(What is required)
Among the lines below, count those containing the word "bell". Give the number only.

(Records for this exercise)
· · · · · · ·

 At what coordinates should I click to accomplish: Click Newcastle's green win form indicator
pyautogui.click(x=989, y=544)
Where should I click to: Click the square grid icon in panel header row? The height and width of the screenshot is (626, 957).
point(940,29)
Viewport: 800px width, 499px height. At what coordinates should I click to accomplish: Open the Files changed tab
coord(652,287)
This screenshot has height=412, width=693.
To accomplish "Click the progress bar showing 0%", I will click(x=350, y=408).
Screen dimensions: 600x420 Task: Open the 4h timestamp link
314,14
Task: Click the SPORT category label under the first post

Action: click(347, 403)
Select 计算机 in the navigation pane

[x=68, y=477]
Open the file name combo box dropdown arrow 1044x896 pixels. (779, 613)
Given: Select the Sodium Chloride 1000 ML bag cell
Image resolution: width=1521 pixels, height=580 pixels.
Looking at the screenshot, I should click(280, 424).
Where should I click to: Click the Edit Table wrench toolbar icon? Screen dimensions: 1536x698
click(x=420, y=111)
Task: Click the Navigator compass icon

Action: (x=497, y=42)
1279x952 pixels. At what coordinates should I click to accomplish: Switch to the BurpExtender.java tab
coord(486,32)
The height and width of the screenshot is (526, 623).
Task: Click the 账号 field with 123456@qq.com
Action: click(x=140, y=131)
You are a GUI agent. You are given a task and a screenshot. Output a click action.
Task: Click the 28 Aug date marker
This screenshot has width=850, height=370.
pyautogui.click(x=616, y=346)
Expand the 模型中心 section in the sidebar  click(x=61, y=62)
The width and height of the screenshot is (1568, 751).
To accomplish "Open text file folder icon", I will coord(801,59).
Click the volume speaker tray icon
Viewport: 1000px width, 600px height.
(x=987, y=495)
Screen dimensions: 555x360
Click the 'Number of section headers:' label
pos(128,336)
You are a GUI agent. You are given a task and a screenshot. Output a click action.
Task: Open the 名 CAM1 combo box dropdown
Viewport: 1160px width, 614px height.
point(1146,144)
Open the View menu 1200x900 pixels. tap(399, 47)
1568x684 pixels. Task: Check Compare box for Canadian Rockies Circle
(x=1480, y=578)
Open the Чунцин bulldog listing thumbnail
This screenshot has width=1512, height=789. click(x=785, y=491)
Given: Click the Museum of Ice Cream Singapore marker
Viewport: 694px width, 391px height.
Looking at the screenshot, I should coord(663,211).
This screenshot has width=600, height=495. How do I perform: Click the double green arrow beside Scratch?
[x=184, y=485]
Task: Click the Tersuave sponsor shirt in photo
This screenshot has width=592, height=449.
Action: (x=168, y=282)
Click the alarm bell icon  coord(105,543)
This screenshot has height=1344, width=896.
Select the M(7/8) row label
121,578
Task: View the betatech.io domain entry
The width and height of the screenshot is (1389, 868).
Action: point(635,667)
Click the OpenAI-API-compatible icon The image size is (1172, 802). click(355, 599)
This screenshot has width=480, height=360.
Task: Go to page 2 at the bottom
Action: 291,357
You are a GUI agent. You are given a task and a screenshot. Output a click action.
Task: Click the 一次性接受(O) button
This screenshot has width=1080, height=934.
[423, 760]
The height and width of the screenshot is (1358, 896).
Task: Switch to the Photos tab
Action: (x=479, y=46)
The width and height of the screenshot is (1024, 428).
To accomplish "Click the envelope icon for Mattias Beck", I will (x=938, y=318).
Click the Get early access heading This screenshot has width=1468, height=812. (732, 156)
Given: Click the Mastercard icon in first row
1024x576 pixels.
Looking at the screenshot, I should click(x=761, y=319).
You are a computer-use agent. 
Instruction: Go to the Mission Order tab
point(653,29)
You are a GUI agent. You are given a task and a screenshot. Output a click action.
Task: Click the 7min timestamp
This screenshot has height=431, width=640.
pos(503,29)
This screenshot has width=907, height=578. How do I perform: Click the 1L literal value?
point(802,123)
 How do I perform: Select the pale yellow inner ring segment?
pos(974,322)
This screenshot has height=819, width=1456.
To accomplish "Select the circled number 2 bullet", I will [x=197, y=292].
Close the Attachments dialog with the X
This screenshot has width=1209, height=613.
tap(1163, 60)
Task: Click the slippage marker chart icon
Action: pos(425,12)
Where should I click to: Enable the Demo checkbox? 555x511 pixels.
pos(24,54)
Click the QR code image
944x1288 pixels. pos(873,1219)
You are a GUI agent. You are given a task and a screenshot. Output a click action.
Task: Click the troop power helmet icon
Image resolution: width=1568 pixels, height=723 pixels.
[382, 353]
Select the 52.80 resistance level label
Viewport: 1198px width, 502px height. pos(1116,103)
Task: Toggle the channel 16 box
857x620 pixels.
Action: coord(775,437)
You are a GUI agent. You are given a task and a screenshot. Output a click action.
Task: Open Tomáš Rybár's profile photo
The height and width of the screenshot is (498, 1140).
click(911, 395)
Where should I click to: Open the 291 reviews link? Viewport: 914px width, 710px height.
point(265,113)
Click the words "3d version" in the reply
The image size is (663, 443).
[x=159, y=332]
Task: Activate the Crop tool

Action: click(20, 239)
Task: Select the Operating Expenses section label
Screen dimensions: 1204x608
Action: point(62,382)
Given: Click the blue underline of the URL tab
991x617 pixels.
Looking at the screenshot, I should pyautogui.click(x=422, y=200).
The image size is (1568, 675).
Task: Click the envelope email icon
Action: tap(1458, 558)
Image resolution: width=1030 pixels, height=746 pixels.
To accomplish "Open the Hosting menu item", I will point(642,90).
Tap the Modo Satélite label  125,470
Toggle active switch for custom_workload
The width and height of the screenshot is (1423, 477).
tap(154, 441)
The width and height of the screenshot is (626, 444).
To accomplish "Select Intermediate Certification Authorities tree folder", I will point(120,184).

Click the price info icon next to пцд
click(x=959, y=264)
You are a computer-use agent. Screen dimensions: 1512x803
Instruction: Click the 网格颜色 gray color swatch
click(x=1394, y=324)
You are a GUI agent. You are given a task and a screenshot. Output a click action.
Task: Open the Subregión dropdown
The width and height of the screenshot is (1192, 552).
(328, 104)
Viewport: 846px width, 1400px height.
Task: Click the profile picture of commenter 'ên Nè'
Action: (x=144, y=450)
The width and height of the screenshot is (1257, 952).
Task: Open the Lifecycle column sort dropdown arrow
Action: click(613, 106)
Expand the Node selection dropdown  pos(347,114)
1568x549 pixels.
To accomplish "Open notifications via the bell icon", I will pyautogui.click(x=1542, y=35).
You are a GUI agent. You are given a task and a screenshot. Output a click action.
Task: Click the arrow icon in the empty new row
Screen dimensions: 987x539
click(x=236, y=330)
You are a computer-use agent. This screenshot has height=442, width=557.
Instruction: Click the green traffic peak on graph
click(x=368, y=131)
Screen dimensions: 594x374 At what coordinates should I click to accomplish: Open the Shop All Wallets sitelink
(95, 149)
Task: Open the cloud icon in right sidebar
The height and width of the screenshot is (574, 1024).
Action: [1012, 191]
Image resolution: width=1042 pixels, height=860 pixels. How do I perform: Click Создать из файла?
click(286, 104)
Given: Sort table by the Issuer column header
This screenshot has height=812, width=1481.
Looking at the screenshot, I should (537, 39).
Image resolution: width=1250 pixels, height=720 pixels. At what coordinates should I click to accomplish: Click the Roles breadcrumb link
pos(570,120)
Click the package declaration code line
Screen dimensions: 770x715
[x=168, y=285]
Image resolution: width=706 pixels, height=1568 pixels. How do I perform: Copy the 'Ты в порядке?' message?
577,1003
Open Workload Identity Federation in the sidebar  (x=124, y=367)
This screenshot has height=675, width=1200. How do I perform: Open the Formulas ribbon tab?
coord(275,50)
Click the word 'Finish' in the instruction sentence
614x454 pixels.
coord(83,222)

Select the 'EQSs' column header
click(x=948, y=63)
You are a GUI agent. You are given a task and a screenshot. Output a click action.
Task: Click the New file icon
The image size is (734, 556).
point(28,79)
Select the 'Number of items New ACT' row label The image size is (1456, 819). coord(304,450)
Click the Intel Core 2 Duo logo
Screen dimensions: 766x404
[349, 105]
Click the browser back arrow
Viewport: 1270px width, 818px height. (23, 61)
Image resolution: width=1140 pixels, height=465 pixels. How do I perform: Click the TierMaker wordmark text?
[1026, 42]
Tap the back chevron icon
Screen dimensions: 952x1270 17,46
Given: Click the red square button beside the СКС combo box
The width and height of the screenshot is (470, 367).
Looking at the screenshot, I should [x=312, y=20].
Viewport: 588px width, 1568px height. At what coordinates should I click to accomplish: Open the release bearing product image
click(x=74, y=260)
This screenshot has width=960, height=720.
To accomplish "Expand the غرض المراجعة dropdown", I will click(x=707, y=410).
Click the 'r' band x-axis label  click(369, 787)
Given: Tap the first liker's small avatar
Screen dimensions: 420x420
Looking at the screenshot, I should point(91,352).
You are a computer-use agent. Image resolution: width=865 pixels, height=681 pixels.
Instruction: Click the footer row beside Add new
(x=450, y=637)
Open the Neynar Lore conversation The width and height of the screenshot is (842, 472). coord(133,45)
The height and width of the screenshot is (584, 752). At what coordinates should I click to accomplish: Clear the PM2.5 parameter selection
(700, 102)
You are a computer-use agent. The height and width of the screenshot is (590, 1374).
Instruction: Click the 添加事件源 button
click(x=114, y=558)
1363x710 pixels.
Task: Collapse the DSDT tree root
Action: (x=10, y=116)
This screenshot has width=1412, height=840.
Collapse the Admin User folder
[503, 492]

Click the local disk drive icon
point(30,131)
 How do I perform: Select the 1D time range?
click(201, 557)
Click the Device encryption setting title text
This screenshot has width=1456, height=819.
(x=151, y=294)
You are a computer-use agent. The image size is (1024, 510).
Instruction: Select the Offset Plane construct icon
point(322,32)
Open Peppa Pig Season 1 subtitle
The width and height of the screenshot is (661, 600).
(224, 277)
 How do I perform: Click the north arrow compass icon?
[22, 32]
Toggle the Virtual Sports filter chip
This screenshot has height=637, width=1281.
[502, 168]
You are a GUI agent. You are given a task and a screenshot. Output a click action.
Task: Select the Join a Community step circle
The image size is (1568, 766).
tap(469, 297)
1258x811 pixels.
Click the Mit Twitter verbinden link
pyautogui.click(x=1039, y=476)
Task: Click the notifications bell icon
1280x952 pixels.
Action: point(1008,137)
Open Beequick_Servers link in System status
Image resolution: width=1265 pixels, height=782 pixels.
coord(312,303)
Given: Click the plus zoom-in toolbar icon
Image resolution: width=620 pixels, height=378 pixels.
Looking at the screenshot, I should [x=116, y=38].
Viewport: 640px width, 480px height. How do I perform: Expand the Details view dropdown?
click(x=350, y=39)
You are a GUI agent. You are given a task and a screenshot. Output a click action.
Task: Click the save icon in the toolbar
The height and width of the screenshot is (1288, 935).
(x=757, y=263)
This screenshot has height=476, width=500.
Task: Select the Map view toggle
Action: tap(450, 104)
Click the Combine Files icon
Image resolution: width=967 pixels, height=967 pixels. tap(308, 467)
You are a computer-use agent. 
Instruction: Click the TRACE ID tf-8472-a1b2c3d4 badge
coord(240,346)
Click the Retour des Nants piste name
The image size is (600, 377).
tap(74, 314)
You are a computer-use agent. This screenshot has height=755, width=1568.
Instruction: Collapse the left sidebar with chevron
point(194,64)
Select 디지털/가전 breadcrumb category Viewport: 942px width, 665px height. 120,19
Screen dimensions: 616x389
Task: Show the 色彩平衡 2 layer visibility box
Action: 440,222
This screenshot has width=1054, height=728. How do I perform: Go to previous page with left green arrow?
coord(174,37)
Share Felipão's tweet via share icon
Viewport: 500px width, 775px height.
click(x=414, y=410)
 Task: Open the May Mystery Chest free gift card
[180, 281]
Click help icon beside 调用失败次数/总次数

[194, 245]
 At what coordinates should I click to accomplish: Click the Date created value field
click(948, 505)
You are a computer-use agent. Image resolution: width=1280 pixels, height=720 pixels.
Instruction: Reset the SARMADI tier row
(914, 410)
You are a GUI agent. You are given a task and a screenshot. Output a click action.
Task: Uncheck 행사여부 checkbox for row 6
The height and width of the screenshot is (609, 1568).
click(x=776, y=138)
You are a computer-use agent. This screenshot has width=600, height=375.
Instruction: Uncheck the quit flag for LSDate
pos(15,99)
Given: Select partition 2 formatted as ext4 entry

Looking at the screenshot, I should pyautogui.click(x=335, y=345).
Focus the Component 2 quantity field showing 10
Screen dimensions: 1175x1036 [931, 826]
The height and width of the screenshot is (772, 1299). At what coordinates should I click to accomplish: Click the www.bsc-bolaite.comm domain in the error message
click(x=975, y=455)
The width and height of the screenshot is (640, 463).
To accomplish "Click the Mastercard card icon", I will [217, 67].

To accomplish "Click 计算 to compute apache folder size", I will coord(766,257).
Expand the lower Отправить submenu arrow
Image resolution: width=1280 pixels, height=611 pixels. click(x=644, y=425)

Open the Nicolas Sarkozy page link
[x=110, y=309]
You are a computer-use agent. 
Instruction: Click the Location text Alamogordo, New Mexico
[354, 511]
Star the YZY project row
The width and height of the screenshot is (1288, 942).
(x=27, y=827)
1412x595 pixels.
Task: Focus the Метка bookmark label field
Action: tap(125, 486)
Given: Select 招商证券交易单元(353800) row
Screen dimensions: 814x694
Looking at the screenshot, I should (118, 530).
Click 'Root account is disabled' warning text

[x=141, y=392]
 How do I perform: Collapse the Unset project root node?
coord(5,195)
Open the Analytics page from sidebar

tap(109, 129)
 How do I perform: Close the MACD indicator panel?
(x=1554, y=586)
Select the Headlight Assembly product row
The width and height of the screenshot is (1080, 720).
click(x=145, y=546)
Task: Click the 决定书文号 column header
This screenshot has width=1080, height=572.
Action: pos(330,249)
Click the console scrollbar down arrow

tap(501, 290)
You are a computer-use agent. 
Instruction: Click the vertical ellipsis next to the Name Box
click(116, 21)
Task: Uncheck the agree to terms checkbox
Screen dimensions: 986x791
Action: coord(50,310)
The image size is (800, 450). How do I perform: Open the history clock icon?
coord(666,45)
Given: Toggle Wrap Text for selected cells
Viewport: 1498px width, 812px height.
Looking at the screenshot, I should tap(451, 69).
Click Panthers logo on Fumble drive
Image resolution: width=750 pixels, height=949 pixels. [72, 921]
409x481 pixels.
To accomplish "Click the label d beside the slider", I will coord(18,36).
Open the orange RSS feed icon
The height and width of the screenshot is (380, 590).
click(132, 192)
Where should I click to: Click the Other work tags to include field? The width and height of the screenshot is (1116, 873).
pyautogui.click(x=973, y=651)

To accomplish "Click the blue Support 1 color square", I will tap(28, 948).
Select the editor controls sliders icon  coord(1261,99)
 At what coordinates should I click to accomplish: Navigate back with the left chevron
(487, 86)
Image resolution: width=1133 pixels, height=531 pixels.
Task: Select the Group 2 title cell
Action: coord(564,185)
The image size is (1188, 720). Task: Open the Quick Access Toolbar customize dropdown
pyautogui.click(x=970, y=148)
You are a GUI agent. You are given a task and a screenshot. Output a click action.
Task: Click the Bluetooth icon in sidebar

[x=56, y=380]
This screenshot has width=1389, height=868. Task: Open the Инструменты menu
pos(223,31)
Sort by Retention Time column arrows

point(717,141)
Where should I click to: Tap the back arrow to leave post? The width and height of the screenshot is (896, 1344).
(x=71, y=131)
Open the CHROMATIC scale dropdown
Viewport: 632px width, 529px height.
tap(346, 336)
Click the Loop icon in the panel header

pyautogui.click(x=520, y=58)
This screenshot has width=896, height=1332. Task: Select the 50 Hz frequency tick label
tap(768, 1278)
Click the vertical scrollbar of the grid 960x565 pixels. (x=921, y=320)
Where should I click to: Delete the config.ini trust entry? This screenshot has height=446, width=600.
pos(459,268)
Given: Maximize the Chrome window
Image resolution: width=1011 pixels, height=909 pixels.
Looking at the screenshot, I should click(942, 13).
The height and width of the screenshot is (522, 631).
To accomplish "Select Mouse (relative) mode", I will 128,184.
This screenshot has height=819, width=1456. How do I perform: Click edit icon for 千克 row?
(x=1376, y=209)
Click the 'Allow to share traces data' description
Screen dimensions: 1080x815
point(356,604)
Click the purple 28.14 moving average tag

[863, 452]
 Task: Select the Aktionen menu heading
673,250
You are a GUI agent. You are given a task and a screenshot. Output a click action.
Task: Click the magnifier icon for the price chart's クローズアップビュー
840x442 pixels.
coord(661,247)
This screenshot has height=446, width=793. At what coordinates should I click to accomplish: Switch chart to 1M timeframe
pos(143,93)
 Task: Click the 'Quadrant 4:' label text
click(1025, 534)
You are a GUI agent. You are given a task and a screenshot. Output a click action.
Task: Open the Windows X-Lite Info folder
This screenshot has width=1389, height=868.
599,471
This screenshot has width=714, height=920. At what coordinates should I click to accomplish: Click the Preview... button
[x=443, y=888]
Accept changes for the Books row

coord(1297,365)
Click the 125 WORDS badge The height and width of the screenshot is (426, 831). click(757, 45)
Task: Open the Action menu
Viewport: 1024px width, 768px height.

· · · · · · ·

(Result of this task)
3